Transcribe every record beneath, precisely as written.

Stored records

*** Begin section ***

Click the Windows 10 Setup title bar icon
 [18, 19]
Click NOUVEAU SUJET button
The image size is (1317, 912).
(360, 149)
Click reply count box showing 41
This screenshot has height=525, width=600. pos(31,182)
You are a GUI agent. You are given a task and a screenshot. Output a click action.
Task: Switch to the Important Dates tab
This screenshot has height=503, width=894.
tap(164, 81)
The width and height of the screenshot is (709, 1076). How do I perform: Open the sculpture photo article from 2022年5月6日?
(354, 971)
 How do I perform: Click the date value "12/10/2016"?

*** End section ***

§ Response:
Click the Windows 10 Setup title bar icon
 [18, 19]
Click NOUVEAU SUJET button
The image size is (1317, 912).
(360, 149)
Click reply count box showing 41
This screenshot has height=525, width=600. pos(31,182)
You are a GUI agent. You are given a task and a screenshot. Output a click action.
Task: Switch to the Important Dates tab
This screenshot has height=503, width=894.
tap(164, 81)
The width and height of the screenshot is (709, 1076). How do I perform: Open the sculpture photo article from 2022年5月6日?
(354, 971)
 How do I perform: Click the date value "12/10/2016"?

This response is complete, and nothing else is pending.